Consumers still feel the pinch as inflation and world crises continue globally. In a new report, consumer confidence levels have remained virtually unchanged since last week but remain well below the yearly average.
The most recent Roy Morgan data shows that consumer confidence levels have increased 0.2 points to 81.8, virtually unchanged since last week.
These figures remain below the 2022 weekly average of 93.4 and are 22.5 points below the same week a year ago (104.3).
Confidence was down in Victoria and Western Australia but increased across South Australia, New South Wales and Queensland.
“Consumer confidence steadied as concerns about the economic outlook ebbed, likely driven by the strong labour market print last week,” said David Plank, Head of Australian Economics. “High inflation and rising interest rates are feeding into households’ weak assessment of their financial conditions.”

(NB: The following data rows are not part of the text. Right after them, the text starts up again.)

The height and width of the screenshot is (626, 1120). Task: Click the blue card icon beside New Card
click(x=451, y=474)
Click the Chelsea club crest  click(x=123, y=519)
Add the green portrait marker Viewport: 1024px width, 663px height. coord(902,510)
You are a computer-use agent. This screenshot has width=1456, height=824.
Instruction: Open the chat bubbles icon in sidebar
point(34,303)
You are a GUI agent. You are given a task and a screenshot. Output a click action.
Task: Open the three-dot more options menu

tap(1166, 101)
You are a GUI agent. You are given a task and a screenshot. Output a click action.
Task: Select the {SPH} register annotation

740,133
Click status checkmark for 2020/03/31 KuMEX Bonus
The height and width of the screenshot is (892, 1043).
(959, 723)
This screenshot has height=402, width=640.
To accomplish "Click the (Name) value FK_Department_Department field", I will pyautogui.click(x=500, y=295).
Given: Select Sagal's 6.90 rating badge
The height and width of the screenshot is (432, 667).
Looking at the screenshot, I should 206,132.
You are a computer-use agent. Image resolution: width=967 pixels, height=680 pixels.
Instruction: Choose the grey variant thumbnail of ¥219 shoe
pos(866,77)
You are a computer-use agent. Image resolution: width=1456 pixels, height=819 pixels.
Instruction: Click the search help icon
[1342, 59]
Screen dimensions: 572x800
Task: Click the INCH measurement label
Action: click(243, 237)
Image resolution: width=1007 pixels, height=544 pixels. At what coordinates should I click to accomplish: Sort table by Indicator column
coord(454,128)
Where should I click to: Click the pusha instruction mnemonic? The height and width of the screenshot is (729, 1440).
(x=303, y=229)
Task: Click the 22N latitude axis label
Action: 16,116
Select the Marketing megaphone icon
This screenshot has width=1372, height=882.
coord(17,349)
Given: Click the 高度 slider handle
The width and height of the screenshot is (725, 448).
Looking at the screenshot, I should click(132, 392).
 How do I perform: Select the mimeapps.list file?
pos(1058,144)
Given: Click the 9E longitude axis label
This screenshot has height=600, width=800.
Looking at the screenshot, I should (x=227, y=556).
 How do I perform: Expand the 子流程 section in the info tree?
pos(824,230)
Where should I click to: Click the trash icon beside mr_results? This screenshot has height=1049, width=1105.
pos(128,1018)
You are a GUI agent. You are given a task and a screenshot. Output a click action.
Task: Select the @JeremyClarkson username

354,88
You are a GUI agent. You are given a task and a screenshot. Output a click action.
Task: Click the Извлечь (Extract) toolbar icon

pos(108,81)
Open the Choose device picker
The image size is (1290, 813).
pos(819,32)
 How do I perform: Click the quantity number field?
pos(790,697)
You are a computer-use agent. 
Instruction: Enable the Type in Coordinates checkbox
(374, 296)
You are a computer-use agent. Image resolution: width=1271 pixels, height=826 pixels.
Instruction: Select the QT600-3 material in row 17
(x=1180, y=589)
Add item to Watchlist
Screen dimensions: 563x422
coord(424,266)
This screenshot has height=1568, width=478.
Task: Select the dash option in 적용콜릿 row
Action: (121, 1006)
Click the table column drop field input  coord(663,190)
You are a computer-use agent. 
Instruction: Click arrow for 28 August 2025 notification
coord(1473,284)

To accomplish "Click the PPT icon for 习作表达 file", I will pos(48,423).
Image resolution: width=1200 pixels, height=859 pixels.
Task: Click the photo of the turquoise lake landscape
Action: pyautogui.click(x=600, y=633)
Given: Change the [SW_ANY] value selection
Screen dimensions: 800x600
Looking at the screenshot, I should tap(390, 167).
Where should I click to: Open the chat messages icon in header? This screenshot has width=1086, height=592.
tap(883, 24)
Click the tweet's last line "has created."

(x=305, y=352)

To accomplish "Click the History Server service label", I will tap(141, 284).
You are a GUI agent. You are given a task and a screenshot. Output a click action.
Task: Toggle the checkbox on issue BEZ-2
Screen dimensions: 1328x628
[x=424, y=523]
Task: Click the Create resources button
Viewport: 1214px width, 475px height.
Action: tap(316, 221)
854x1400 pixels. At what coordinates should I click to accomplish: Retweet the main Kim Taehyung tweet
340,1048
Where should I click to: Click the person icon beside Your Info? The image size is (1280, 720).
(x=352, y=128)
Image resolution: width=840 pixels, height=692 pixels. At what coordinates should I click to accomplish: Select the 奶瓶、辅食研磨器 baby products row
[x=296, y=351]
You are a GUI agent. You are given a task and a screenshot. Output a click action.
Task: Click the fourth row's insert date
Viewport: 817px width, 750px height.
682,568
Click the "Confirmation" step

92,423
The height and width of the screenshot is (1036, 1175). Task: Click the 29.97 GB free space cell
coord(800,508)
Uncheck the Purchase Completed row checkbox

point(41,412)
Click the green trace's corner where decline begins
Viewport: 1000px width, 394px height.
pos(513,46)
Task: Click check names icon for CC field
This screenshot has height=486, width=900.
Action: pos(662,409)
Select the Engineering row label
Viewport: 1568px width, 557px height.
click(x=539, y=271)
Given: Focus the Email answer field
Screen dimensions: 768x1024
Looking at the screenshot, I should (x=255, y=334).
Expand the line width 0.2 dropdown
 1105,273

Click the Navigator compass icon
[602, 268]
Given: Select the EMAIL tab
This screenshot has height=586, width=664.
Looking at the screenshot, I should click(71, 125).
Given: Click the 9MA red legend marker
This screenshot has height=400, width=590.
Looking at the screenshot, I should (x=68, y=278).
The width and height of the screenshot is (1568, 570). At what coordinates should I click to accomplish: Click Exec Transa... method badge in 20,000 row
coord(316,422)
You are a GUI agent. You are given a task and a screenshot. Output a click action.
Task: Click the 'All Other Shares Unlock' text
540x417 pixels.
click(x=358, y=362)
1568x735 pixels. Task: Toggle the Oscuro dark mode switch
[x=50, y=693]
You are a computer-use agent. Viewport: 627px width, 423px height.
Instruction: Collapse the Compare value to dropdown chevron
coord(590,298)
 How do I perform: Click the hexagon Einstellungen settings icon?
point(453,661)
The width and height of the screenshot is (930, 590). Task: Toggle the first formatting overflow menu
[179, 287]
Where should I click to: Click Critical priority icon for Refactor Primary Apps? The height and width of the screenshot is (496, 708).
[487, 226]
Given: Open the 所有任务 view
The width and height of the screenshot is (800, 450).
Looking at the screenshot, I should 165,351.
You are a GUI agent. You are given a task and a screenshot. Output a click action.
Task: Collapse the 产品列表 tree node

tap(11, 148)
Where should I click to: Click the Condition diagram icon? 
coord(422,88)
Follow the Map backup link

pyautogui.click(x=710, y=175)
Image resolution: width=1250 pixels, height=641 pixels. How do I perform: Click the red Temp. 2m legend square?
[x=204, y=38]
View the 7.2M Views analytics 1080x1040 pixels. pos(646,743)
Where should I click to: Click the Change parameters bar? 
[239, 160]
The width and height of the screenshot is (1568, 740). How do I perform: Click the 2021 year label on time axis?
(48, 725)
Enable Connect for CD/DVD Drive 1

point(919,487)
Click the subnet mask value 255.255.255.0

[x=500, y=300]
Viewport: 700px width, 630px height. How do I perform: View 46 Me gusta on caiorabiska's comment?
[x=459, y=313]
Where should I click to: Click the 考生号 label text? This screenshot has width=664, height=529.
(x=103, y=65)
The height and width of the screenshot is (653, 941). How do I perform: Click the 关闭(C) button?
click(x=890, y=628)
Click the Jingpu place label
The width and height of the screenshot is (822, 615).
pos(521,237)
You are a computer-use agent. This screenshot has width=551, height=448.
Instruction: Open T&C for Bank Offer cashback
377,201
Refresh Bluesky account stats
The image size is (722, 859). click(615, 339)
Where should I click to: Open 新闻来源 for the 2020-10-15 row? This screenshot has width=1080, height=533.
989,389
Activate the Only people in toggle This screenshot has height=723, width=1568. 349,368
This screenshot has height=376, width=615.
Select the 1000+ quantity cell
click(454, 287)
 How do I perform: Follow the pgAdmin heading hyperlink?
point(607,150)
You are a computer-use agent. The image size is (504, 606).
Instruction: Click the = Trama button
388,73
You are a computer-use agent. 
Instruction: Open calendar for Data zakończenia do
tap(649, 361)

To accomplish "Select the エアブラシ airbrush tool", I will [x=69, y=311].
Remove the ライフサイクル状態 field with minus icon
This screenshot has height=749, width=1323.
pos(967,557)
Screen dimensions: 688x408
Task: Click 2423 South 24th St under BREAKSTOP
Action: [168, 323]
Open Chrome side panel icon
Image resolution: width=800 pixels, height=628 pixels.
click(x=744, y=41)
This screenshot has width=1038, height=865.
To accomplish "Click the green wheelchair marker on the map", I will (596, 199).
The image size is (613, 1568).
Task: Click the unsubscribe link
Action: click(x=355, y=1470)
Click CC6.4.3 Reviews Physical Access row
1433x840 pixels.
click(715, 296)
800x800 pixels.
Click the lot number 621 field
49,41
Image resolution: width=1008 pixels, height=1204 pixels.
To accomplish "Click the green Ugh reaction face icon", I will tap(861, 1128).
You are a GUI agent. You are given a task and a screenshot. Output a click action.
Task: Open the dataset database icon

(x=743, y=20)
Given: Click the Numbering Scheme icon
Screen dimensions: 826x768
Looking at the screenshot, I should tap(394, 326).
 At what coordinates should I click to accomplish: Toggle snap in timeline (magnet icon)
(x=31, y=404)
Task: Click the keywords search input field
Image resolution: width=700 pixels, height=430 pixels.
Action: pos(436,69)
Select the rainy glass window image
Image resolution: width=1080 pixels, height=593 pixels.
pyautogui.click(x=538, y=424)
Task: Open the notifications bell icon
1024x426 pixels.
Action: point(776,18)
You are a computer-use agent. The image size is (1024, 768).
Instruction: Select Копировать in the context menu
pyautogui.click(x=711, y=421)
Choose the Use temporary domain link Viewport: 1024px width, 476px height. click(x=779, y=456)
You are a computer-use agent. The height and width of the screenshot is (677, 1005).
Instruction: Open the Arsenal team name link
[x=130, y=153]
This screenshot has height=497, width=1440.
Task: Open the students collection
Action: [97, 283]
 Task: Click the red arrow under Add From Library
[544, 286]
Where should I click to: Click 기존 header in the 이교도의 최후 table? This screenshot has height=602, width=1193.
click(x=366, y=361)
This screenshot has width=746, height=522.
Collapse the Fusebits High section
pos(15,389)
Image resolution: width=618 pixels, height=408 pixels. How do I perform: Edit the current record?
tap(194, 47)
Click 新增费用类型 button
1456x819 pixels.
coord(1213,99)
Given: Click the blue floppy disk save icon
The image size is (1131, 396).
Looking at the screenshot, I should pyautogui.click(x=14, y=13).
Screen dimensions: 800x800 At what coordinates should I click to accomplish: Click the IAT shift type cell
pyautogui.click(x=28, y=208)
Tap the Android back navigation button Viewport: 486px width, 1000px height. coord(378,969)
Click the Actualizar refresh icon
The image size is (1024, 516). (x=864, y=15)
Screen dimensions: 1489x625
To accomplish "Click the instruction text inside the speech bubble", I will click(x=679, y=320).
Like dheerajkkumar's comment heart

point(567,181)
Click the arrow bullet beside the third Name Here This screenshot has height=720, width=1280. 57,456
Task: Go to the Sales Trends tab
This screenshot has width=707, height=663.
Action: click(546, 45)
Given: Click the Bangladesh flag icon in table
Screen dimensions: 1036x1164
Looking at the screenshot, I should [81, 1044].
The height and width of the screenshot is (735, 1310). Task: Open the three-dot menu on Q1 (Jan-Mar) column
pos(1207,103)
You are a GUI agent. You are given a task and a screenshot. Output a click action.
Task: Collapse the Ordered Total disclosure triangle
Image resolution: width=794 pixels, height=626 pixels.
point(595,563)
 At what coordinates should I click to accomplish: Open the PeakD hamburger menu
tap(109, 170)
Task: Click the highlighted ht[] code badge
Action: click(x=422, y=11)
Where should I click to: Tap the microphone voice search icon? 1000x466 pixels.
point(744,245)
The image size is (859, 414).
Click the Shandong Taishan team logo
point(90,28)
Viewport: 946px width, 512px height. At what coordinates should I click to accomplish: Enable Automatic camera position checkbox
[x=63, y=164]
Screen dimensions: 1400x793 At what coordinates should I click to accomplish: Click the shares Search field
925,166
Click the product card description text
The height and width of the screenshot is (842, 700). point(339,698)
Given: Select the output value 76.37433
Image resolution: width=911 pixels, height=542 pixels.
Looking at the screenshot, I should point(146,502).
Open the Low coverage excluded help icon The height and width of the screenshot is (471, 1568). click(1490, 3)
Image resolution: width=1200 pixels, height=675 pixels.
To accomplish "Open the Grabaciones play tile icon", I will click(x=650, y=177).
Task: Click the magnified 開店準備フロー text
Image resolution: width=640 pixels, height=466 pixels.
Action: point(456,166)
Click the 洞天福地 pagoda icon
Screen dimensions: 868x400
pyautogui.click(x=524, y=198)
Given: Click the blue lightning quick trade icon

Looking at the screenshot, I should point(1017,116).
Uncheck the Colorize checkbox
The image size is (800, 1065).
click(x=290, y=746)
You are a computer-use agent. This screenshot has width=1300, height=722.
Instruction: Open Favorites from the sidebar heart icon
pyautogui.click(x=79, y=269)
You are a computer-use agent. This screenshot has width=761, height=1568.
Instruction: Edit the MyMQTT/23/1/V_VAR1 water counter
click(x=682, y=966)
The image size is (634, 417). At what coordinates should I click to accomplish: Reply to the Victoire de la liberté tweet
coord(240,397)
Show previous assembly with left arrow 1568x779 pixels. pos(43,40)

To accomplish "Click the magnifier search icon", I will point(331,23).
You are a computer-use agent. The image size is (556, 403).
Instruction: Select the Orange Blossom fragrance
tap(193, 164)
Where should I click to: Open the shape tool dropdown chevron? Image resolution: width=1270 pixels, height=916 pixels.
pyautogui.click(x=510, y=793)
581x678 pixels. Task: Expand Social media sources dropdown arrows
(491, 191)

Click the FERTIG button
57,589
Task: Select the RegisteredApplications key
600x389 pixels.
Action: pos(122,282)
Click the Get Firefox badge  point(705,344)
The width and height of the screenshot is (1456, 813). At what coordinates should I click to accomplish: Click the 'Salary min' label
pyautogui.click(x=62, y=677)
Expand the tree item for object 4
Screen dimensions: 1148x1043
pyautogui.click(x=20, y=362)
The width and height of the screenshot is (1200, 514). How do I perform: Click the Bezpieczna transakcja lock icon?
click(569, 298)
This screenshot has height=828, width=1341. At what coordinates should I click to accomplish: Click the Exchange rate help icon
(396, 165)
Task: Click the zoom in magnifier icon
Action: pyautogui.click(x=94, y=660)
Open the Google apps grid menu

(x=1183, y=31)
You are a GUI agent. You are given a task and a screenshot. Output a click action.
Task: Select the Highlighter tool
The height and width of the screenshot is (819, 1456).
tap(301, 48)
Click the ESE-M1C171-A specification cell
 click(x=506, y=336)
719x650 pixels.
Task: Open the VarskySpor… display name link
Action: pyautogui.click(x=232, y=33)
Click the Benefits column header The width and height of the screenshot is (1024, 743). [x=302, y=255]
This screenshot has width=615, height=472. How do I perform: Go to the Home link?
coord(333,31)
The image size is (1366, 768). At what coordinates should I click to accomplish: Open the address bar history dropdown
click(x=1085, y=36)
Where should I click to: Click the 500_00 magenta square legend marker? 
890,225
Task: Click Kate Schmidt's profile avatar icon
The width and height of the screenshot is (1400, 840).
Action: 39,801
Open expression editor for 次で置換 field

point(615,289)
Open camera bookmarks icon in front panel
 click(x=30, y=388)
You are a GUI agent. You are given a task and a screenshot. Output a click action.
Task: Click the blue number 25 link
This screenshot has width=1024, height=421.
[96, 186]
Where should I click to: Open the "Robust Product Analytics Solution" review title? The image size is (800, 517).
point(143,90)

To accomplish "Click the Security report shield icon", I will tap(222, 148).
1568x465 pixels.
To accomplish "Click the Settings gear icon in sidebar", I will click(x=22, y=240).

Despite this, spending behaviour is yet to be impacted, Plank explained. “Inflation expectations dropped to a one-month low, with global fuel prices moderating,” he said. “Australia’s wholesale petrol prices declined last week, fuelling hopes that retail prices will moderate. This will likely be good news for sentiment if it occurs.”
Buying intentions are still low, with 23 percent of Australians saying that now is a good time to buy major household items. This has dipped two percentage points. In contrast, nearly half (48 percent) say that now is a bad time to buy major household items, increasing by a single percentage point since last week.